Given: Gauge pressure = $$5.0$$ atm, Atmospheric pressure = $$1.0$$ atm. So, the absolute pressure is:

$$ 5.0 \text{ atm} + 1.0 \text{ atm} = 6.0 \text{ atm} $$

**step2 Calculate the Initial Amount of Air Already in the Tire**

Before filling, the tire already contains air at atmospheric pressure. We can quantify this amount of air by multiplying its pressure by its volume. This product (Pressure × Volume) represents the 'amount' of gas at constant temperature.

$$ \text{Initial Air Amount} = \text{Initial Pressure} \times \text{Tire Volume} $$

Given: Initial pressure in tire = $$1.0$$ atm, Tire volume = $$0.98$$ L. So, the initial amount of air is:

$$ 1.0 \text{ atm} \times 0.98 \text{ L} = 0.98 \text{ L} \cdot \text{atm} $$

**step3 Calculate the Total Amount of Air Required in the Tire**

To reach the target absolute pressure, the total 'amount' of air (Pressure × Volume) inside the tire must be calculated using the target absolute pressure and the tire's volume.

$$ \text{Total Required Air Amount} = \text{Final Absolute Pressure} \times \text{Tire Volume} $$

Given: Final absolute pressure = $$6.0$$ atm, Tire volume = $$0.98$$ L. So, the total required amount of air is:

$$ 6.0 \text{ atm} \times 0.98 \text{ L} = 5.88 \text{ L} \cdot \text{atm} $$

**step4 Calculate the Amount of Air that Needs to Be Added**

The amount of air that needs to be added is the difference between the total required amount of air and the amount of air already present in the tire.
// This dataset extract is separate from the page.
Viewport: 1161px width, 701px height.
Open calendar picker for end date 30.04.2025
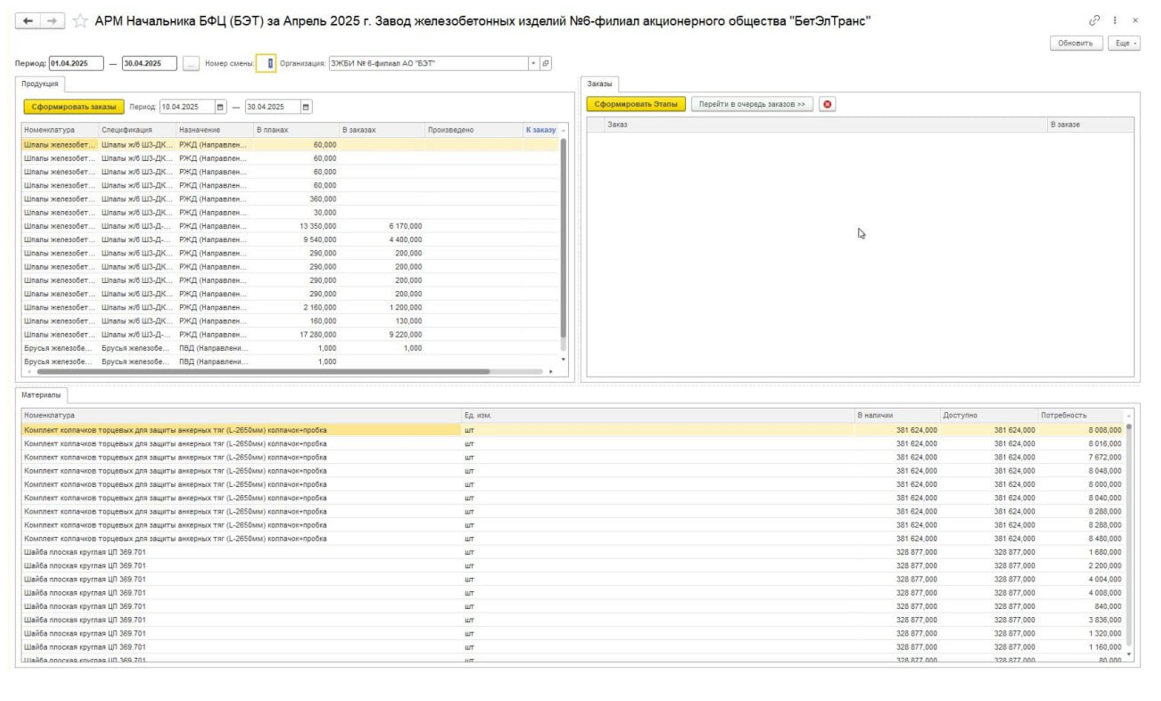306,107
$$ \text{Air to Add Amount} = \text{Total Required Air Amount} - \text{Initial Air Amount} $$

Given: Total required air amount = $$5.88$$ L·atm, Initial air amount = $$0.98$$ L·atm. So, the amount of air to add is:

$$ 5.88 \text{ L} \cdot \text{atm} - 0.98 \text{ L} \cdot \text{atm} = 4.90 \text{ L} \cdot \text{atm} $$

**step5 Determine the Volume of Air Needed from the Atmosphere**

This added 'amount' of air comes from the atmosphere, where the pressure is $$1.0$$ atm. To find the volume of this air at atmospheric conditions, we divide the calculated amount of air to add by the atmospheric pressure.

$$ \text{Volume of Air Needed} = \frac{\text{Air to Add Amount}}{\text{Atmospheric Pressure}} $$

Given: Air to add amount = $$4.90$$ L·atm, Atmospheric pressure = $$1.0$$ atm. So, the volume of air needed is:

$$ \frac{4.90 \text{ L} \cdot \text{atm}}{1.0 \text{ atm}} = 4.9 \text{ L} $$

## Question1.b:

**step1 Calculate the Total Pressure in the Tire**

The total or absolute pressure in the tire is the sum of the gauge pressure (pressure above atmospheric) and the atmospheric pressure.
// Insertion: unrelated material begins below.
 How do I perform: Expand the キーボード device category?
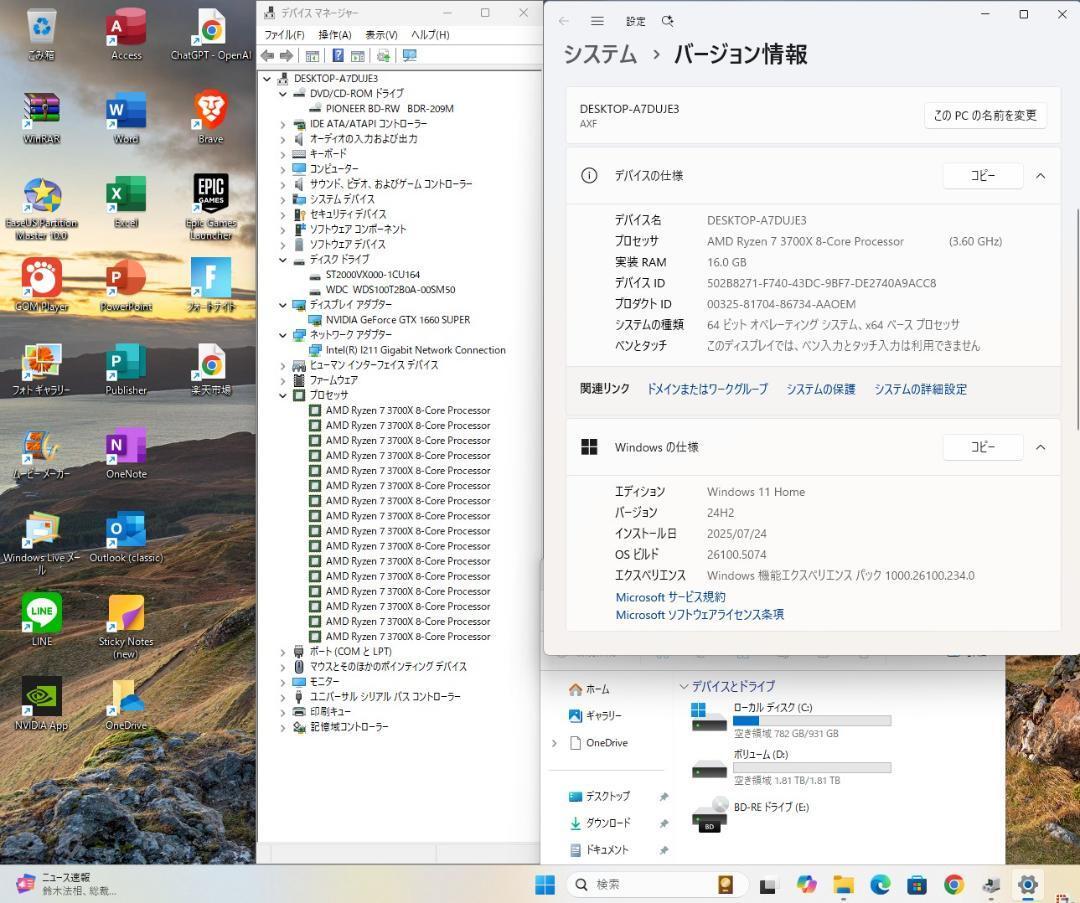pos(283,154)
$$ \text{Total Pressure} = \text{Gauge Pressure} + \text{Atmospheric Pressure} $$

Given: Gauge pressure = $$5.0$$ atm, Atmospheric pressure = $$1.0$$ atm. So, the total pressure is:

$$ 5.0 \text{ atm} + 1.0 \text{ atm} = 6.0 \text{ atm} $$

## Question1.c:

**step1 Calculate the Volume of the Pump**

The problem states that the volume of the pump is a percentage of the tire's volume. We calculate this volume.

$$ \text{Pump Volume} = \text{Percentage} \times \text{Tire Volume} $$

Given: Percentage = $$33\%$$, Tire volume = $$0.98$$ L. So, the pump volume is:

$$ 0.33 \times 0.98 \text{ L} = 0.3234 \text{ L} $$

**step2 Calculate the Initial Amount of Air in the Tire**

The tire initially contains air at atmospheric pressure. We quantify this amount by multiplying the initial pressure by the tire's volume.
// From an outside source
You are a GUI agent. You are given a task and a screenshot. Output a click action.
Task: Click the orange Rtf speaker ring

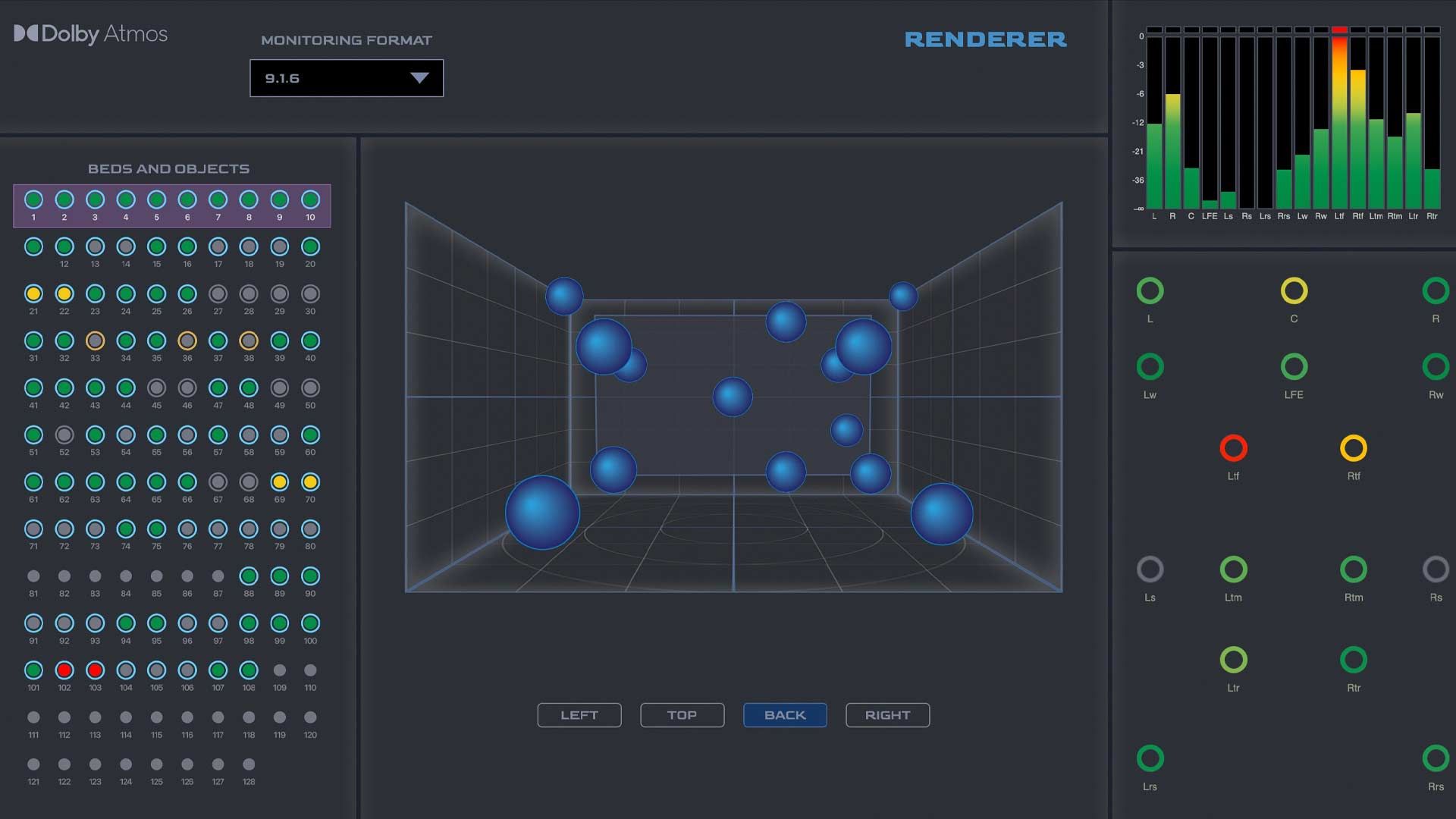pos(1354,448)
$$ \text{Initial Tire Air Amount} = \text{Initial Pressure} \times \text{Tire Volume} $$

Given: Initial pressure = $$1.0$$ atm, Tire volume = $$0.98$$ L. So, the initial air amount is:

$$ 1.0 \text{ atm} \times 0.98 \text{ L} = 0.98 \text{ L} \cdot \text{atm} $$

**step3 Calculate the Amount of Air Added per Stroke**

Each stroke of the pump draws in a volume of air at atmospheric pressure. The 'amount' of air added per stroke is the product of the atmospheric pressure and the pump's volume.

$$ \text{Air Added per Stroke Amount} = \text{Atmospheric Pressure} \times \text{Pump Volume} $$

Given: Atmospheric pressure = $$1.0$$ atm, Pump volume = $$0.3234$$ L. So, the amount of air added per stroke is:

$$ 1.0 \text{ atm} \times 0.3234 \text{ L} = 0.3234 \text{ L} \cdot \text{atm} $$

**step4 Calculate the Total Amount of Air Added After Three Strokes**

The total amount of air added after three full strokes is simply three times the amount of air added per stroke.

$$ \text{Total Added Air Amount} = \text{Number of Strokes} \times \text{Air Added per Stroke Amount} $$

Given: Number of strokes = $$3$$, Air added per stroke amount = $$0.3234$$ L·atm. So, the total added air amount is:

$$ 3 \times 0.3234 \text{ L} \cdot \text{atm} = 0.9702 \text{ L} \cdot \text{atm} $$

**step5 Calculate the Total Amount of Air in the Tire After Three Strokes**

The total amount of air in the tire after three strokes is the sum of the initial air amount and the total added air amount.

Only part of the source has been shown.